■ DIRECTIVE 1:
The passage on sketching at Thornham, which comes before the items, names the features of the north Norfolk coast at Thornham. List each one.
■ DIRECTIVE 2:
Extend the passage on sketching at Thornham, which comes before the items, starting after its final sentence.

■ SOURCE TEXT:
..........

Revelations in the reedbeds …

For the first time in months I went out sketching last week on the north Norfolk coast at Thornham, with its salt marsh, tidal creeks and reedbeds. It was a gloriously sunny day for November and (thankfully) I decided I couldn’t face the shady studio or staying indoors in my north-facing house on such a day.

There are many reasons I’ve left it so long – I used to go out sketching each week and it was (is) an important part of my practice – but the truth is I just got out of the habit. Yet I felt so much clearer-headed and brighter once I was treading the familiar sea defences looking out to the horizon and down over the winter reeds.

Despite the cold wind I found a little shelter in the sunlight next to a pool almost hidden in the reedbed, below the path. While a late dragonfly hovered in the sun and a large fish leapt out of the still water, I precariously balanced my sketchbook on a fence rail and set to work…

…and it is this point I’ve been thinking about since. I always tell myself and others that it’s the light and the landscape that compels me to paint; that I’m trying to instil in my mind what interests me in the scene, so that later I can retrieve and distil the impressions into a piece of studio work.

..........

■ RAW DATA:
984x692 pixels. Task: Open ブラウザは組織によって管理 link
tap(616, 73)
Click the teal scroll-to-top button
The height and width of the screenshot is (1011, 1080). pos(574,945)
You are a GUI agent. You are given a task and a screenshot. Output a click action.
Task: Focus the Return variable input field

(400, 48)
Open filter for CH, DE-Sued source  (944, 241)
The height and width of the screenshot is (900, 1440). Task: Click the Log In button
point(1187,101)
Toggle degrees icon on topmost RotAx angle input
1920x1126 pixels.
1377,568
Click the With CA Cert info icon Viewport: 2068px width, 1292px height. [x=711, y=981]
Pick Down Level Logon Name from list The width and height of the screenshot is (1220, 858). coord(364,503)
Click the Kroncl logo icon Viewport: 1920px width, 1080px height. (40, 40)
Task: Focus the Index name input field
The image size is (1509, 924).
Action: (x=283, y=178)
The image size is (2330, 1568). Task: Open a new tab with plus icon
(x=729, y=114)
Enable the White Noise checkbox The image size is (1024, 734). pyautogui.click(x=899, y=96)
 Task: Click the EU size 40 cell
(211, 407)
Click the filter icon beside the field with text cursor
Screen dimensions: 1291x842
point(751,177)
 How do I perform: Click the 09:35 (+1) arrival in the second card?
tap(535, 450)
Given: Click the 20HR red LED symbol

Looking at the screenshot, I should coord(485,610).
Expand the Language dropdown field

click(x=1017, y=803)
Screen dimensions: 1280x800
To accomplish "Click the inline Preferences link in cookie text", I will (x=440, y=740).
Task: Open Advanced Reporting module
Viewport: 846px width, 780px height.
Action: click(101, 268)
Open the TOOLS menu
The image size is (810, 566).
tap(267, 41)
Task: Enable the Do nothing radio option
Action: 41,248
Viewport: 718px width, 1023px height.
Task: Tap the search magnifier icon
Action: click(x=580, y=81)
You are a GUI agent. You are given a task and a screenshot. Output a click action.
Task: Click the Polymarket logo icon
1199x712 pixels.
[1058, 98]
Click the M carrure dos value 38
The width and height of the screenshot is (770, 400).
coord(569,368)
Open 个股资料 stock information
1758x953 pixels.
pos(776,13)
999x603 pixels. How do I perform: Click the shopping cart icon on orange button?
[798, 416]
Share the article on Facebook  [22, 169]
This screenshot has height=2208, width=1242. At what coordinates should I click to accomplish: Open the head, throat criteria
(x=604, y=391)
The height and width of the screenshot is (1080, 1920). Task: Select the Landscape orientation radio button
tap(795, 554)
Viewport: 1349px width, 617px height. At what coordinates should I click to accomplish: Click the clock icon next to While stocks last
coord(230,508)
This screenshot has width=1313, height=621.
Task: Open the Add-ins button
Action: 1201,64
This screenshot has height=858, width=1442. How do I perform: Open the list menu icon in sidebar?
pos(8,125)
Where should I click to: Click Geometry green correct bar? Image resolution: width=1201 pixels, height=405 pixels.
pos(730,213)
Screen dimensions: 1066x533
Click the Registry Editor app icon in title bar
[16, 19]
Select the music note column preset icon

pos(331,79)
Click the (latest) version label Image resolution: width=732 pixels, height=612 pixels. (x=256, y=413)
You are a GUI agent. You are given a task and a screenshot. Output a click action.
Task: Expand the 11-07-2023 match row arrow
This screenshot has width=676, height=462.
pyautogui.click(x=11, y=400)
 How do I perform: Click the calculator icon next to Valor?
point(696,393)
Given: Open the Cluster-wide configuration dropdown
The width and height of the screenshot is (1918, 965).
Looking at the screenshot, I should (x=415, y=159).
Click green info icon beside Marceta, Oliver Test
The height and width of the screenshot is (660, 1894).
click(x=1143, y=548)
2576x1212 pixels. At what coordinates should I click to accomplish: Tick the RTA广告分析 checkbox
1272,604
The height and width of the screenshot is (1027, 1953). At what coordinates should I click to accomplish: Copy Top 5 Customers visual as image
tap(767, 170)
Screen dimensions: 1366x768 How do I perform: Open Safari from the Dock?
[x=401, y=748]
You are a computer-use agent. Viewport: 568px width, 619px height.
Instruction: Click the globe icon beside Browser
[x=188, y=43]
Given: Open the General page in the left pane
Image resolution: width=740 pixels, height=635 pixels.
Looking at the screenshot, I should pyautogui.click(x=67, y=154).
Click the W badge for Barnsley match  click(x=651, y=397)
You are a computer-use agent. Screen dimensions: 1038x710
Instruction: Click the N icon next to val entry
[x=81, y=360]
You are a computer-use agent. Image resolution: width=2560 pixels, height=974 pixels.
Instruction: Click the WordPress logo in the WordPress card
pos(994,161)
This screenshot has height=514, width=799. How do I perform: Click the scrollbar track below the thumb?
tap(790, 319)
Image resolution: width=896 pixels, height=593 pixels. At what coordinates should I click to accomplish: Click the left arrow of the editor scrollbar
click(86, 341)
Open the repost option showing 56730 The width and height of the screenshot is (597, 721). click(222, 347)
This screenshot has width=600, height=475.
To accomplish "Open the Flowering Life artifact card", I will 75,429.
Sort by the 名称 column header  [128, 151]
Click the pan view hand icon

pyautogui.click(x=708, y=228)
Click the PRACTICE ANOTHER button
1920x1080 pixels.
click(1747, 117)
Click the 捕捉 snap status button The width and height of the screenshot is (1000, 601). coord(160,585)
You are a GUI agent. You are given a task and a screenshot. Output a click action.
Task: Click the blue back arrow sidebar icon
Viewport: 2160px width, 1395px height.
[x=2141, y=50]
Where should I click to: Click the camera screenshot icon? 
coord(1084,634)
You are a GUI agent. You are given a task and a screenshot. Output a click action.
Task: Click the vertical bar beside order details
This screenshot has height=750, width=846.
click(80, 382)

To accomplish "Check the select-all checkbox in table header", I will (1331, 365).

..........

■ FINAL RESULT 1:
- salt marsh
- tidal creeks
- reedbeds

■ FINAL RESULT 2:
I still believe this, but now I realise it’s too simple an explanation – it doesn’t tell the whole story. There’s the pleasure I take in pausing to contemplate how I’m going to ‘interpret’ the scene whether with watercolour or acrylic ink; the joy of brushing water across the white page, into which I’m going to just touch the black ink block and watch it bleed out swiftly into the wet, or trail a loaded ink dropper through it and see the colour bloom swiftly outwards; the experience that, after years of trial and error, I now know that by moving a purple-grey ink into the wet area further down it will bleed upwards into the black, where I watch it pool and spread or run off wildly in a different direction; how colours will mix and back run.

This also happens whatever medium I’m using in the studio. There comes a point quite early in the process where I forget the original inspiration and an all-consuming pleasure in the media takes over; whether it’s dragging acrylic paint across a prepared canvas with a big brush, pasting selected newsprint onto the work, scratching marks into wet paint, or scraping colour away to reveal stained texture below.

Of course, like all artists, there are times the process doesn’t work for me and pleasure turns to frustration, but when it does work there’s nothing like it.

Playing catch up…

New Autumn sunflowers series. © Mari French 2021

I can’t quite believe it’s so long since I last posted in this blog; where has the time gone? The past few months have been a particularly busy time for me in the studio, not least creating three new series of work:

new Cornish paintings inspired by a sketching trip to St Ives, Cornwall in April (see previous post), some of which were exhibited at Gallery East, Woodbridge, Suffolk this summer;

a fresh take on my salt marsh obsession, in acrylic inks and soft pastel. This time I’ve been inspired by the mirror-like pools and creeks scattered over the salt marshes and grazings. I exhibited several at Norfolk Open Studios in September/October and four are currently on show at ’Littoral’, a group exhibition (until 21 November 2021) at Little Buckland Gallery, Broadway, Cotswolds, a new gallery (for me) and one I’m very excited to be showing with;

and last, but not least, my current series inspired by a local field of fading autumn sunflowers, one shown above, which I’ll tell you about in my next blog post soon!.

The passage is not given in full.